Politique Livre VII, Chapitres 13-17 Résumé et analyse

Sommaire

Aristote aborde la question de savoir comment les gens devraient être éduqués dans sa cité idéale. Il s'agit de déterminer à la fois le but approprié de l'éducation et les moyens appropriés pour y parvenir. Cette fin, en tant que Politique et le ##Éthique à Nicomaque## faire clair, c'est une vie de bonne qualité, ou le bonheur. Dans la mesure où l'on possède des choses telles que la santé et la richesse, ce bonheur dépend en partie de la fortune. Mais le bonheur absolu et positif (par opposition à la simple absence de désagréments) dépend de la connaissance et du but de l'individu ou de la ville.

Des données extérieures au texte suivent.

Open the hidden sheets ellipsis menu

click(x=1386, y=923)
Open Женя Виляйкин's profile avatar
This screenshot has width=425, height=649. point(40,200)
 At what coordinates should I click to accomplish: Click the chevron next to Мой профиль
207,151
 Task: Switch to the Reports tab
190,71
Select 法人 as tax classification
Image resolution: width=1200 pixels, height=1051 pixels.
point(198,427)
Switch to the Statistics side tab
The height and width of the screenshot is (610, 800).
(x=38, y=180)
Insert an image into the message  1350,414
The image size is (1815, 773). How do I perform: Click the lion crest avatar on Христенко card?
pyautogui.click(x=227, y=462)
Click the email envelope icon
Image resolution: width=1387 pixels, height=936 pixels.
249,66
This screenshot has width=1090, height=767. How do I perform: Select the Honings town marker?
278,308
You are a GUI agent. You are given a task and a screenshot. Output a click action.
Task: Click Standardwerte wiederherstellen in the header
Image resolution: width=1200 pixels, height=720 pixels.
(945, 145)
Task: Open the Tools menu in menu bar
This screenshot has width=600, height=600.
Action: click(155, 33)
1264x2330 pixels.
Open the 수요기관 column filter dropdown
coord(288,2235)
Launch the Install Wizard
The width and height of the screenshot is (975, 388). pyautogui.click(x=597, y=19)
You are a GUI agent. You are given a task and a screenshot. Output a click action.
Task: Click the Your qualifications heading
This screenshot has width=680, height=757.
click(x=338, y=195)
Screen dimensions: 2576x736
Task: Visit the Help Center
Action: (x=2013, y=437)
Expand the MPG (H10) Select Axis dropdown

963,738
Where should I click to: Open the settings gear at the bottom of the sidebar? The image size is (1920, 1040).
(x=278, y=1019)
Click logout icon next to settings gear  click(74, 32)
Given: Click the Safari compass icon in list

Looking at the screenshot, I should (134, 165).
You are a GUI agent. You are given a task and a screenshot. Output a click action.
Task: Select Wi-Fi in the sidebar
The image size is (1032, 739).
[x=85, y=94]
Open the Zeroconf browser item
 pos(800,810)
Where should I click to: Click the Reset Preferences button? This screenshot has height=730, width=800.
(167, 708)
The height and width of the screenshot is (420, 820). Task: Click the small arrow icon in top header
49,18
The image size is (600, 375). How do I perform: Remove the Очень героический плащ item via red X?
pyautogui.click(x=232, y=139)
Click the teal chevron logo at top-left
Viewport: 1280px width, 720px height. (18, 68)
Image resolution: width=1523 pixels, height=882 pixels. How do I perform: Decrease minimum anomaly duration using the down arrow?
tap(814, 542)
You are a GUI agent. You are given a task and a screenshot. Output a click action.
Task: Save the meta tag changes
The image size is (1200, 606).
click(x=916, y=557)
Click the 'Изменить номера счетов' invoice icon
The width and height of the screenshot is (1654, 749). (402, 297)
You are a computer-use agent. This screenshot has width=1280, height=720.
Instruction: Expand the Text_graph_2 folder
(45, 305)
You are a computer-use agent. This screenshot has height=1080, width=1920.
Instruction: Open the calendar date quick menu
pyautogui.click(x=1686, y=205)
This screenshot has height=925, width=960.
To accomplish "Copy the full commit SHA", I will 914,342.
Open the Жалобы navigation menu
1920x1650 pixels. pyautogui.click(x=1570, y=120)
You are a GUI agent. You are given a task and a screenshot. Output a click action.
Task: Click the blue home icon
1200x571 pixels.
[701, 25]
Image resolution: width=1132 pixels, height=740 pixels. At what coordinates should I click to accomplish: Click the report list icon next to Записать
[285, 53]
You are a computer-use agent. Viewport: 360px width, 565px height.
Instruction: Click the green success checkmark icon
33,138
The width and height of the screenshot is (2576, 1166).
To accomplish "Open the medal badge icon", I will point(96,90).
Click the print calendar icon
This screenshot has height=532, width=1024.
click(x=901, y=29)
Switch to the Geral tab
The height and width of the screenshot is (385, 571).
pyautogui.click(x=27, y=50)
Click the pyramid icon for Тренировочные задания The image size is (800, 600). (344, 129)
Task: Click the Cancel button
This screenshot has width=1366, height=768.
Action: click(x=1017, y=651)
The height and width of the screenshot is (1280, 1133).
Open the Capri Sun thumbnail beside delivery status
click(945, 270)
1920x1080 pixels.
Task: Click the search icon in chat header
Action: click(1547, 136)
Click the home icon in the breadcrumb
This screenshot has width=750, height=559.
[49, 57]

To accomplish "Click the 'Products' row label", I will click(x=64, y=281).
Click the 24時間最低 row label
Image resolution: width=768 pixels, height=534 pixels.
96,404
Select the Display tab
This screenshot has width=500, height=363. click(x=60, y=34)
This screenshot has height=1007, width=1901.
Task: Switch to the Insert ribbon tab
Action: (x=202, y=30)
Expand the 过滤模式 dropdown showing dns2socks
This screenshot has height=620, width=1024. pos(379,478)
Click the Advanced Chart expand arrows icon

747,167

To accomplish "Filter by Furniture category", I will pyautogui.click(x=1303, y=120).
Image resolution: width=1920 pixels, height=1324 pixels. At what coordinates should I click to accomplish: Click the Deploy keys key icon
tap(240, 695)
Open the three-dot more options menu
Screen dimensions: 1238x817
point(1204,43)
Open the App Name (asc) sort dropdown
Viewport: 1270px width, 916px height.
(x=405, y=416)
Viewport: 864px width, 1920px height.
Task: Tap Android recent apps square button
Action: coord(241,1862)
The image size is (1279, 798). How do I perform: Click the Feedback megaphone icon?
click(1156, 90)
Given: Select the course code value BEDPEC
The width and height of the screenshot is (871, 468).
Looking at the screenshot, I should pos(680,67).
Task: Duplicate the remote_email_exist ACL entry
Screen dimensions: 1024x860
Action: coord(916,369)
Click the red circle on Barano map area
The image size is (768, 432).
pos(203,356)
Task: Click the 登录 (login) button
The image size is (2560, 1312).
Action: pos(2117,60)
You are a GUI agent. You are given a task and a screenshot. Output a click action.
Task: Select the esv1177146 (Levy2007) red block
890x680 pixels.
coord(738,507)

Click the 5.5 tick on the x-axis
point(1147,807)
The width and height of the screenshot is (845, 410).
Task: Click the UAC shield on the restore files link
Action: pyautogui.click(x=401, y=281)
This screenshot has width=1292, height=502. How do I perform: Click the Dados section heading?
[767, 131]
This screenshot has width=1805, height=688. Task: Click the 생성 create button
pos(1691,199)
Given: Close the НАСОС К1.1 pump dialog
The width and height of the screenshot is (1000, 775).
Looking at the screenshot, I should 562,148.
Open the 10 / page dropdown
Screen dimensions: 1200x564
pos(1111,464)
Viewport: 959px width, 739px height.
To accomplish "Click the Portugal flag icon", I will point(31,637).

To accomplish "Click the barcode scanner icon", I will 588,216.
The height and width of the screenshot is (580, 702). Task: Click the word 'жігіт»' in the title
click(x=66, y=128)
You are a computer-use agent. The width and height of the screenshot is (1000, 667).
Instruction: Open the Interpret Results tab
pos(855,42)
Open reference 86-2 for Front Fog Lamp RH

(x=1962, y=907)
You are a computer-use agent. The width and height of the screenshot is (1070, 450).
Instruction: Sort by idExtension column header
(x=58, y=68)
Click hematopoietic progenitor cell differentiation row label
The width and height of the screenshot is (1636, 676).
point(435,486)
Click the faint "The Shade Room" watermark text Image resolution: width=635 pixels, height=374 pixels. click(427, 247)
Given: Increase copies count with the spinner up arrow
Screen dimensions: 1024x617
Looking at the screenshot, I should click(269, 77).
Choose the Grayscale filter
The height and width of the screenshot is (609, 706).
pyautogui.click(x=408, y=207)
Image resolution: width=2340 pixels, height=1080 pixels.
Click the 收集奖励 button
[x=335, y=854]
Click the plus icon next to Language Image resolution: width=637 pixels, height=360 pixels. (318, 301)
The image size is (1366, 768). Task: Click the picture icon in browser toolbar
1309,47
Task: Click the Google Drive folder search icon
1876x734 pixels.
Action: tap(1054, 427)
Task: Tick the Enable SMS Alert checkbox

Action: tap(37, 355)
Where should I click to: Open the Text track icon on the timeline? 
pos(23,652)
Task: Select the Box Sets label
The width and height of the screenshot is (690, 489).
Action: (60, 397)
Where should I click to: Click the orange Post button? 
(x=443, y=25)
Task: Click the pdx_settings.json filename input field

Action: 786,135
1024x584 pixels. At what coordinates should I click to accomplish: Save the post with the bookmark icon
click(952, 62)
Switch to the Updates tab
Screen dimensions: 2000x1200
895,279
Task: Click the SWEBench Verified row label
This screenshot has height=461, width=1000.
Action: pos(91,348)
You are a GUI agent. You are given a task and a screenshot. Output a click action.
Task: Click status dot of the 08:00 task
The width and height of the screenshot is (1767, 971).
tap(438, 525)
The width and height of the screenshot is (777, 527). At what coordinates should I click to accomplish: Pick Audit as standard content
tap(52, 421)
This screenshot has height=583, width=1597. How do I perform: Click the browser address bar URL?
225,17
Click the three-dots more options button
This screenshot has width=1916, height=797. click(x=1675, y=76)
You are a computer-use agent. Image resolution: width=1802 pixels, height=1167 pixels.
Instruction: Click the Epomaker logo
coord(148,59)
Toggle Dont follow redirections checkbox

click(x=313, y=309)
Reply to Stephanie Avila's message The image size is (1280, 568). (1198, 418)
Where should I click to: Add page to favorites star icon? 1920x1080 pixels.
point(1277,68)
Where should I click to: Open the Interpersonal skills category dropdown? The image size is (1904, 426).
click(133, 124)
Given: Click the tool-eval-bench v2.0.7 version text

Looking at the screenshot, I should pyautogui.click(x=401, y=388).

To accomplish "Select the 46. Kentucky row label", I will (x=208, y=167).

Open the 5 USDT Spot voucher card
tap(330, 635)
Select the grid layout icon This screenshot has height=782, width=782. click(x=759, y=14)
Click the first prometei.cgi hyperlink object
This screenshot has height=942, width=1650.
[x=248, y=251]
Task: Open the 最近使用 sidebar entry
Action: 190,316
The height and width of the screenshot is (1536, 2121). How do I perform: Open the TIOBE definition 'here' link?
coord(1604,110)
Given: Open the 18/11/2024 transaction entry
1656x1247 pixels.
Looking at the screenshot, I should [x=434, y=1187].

Aristote soutient que les gens peuvent être rendus bons par la nature, la raison et l'habitude. Dans sa précédente discussion sur la nature, il conclut que la combinaison grecque d'esprit élevé, d'habileté et d'intelligence est idéale. Il s'abstient d'expliquer comment il faut enseigner la raison et l'habitude.

Aristote déclare que dans une ville de citoyens égaux, chacun devrait à tour de rôle gouverner et être gouverné. Les plus jeunes devraient d'abord apprendre à être gouvernés correctement avant de prendre eux-mêmes la main dans le gouvernement.

Aristote distingue dans l'âme une partie qui gouverne (la raison) d'une partie qui n'est pas rationnelle mais qui peut être gouvernée par la raison (sentiments, passions ou qualités). La raison, la partie supérieure, peut encore être divisée en aspects pratiques et spéculatifs. L'aspect pratique est important, mais la raison spéculative est la fin ultime en soi. Les préoccupations militaires, loin d'être une priorité, ne devraient être qu'une mesure de sécurité. Un certain nombre de vertus, notamment la sagesse et la tempérance, sont nécessaires pour bien utiliser ses loisirs.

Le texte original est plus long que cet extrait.